» **INSTRUCTIONS TO FOLLOW**
In the entries that follow, copy exactly each line from the first through the line with "Task: Click sparkle".
··· TASK INPUTS
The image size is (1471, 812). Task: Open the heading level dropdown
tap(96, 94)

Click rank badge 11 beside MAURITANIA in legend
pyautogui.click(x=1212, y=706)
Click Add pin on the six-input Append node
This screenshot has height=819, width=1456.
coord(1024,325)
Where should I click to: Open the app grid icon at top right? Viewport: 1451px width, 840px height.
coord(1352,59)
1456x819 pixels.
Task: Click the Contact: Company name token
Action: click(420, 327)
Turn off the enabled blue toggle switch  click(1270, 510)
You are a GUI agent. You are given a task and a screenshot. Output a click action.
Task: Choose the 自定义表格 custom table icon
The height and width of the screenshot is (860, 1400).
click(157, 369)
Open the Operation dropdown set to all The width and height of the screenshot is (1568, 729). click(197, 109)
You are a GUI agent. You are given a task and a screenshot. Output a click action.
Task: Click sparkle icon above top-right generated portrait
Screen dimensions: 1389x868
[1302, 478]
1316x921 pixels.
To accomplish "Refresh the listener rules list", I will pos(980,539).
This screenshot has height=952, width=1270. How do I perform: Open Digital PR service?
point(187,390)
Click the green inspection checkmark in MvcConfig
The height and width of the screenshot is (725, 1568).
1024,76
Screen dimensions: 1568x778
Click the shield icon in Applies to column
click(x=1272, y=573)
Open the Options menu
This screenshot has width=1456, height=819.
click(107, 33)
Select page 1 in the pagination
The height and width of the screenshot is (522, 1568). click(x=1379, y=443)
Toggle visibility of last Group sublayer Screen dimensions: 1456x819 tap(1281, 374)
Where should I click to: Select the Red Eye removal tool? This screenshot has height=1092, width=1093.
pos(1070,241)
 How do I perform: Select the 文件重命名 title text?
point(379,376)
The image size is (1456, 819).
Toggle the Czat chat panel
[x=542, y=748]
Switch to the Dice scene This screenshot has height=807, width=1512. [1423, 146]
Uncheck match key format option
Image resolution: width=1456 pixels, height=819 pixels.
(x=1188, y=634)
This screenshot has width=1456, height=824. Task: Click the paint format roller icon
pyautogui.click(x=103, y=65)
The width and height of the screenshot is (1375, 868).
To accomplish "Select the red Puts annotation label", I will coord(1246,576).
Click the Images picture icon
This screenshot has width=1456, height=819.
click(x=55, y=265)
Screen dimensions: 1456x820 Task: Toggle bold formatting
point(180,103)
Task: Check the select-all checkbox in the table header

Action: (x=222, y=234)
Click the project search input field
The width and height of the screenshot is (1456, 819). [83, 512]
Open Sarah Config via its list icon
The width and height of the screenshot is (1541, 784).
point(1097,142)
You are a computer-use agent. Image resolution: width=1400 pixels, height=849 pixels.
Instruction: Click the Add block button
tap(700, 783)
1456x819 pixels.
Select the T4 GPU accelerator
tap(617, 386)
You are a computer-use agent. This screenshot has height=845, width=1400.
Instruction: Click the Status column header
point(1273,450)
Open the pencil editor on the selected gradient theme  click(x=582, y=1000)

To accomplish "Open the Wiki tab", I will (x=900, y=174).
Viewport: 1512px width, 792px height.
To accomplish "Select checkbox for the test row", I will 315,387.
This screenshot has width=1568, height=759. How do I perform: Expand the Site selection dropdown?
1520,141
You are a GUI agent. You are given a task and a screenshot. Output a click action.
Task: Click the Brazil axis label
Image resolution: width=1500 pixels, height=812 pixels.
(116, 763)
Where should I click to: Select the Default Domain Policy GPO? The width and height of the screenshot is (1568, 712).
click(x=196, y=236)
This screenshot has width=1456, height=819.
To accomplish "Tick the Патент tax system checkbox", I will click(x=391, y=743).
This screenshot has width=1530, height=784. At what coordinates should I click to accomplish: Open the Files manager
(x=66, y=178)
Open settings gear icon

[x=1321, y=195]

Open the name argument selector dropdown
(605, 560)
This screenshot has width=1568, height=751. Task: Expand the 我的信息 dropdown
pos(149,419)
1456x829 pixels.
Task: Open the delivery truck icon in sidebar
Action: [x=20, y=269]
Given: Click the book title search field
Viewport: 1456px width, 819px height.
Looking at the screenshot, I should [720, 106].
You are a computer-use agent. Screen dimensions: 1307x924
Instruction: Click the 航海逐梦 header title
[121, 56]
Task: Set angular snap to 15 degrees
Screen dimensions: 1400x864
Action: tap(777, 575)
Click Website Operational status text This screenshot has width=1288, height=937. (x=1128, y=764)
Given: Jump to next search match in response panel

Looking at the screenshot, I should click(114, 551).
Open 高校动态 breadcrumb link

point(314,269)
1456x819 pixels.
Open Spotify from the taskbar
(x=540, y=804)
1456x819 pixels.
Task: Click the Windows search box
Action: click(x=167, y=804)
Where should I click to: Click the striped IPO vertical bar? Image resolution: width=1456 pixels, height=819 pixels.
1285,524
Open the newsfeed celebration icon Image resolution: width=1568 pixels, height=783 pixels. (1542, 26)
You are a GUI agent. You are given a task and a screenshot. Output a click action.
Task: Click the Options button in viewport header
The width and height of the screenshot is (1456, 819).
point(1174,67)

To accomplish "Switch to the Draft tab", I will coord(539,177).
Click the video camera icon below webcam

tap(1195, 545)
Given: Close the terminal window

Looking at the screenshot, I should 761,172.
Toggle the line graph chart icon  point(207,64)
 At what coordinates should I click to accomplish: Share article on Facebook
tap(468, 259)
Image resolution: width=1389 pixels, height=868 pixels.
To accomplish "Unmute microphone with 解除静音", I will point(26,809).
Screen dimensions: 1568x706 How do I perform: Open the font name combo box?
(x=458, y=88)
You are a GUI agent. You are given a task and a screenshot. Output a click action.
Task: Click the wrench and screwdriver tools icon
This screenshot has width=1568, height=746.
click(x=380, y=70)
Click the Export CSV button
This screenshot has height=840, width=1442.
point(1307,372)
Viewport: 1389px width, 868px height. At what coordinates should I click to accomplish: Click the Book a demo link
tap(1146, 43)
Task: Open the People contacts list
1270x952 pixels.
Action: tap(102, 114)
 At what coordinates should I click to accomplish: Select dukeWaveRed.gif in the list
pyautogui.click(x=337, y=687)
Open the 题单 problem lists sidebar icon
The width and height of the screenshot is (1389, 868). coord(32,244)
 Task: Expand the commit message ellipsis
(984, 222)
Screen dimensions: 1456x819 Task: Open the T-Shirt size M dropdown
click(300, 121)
······
» **SOLVED EXERCISE**
The image size is (1471, 812). Task: Open the heading level dropdown
tap(96, 94)

Click rank badge 11 beside MAURITANIA in legend
pyautogui.click(x=1212, y=706)
Click Add pin on the six-input Append node
This screenshot has height=819, width=1456.
coord(1024,325)
Where should I click to: Open the app grid icon at top right? Viewport: 1451px width, 840px height.
coord(1352,59)
1456x819 pixels.
Task: Click the Contact: Company name token
Action: click(420, 327)
Turn off the enabled blue toggle switch  click(1270, 510)
You are a GUI agent. You are given a task and a screenshot. Output a click action.
Task: Choose the 自定义表格 custom table icon
The height and width of the screenshot is (860, 1400).
click(157, 369)
Open the Operation dropdown set to all The width and height of the screenshot is (1568, 729). click(197, 109)
You are a GUI agent. You are given a task and a screenshot. Output a click action.
Task: Click sparkle icon above top-right generated portrait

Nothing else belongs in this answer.